■ **PROBLEM DESCRIPTION**: The lines from the first line of the entries through the line containing "Toggle strikethrough formatting" are to be repeated exactly, with both of those lines included.

[Pixel coordinate grounding data]
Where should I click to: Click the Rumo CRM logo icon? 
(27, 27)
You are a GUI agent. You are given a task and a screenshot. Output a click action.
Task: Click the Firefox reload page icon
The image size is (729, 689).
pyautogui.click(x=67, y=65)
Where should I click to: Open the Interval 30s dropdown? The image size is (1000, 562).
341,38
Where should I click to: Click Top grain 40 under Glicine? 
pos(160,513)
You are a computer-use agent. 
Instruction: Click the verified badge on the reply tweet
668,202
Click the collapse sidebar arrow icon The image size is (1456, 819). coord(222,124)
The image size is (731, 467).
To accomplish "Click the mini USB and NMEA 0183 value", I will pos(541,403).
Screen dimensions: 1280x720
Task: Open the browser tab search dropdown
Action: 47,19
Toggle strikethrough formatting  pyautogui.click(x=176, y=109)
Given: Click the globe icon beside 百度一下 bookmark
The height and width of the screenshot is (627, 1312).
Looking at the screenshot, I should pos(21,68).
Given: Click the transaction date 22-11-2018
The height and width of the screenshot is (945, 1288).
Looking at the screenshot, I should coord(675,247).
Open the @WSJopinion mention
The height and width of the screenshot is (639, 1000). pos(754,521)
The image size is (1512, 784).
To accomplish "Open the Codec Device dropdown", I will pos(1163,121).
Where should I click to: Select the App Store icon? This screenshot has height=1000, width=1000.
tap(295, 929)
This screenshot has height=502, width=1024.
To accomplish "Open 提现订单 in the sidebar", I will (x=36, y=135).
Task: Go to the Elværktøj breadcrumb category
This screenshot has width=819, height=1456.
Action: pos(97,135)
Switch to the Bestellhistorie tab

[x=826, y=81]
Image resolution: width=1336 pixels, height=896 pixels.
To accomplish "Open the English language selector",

■ **RESPONSE BELOW**:
Where should I click to: Click the Rumo CRM logo icon? 
(27, 27)
You are a GUI agent. You are given a task and a screenshot. Output a click action.
Task: Click the Firefox reload page icon
The image size is (729, 689).
pyautogui.click(x=67, y=65)
Where should I click to: Open the Interval 30s dropdown? The image size is (1000, 562).
341,38
Where should I click to: Click Top grain 40 under Glicine? 
pos(160,513)
You are a computer-use agent. 
Instruction: Click the verified badge on the reply tweet
668,202
Click the collapse sidebar arrow icon The image size is (1456, 819). coord(222,124)
The image size is (731, 467).
To accomplish "Click the mini USB and NMEA 0183 value", I will pos(541,403).
Screen dimensions: 1280x720
Task: Open the browser tab search dropdown
Action: 47,19
Toggle strikethrough formatting  pyautogui.click(x=176, y=109)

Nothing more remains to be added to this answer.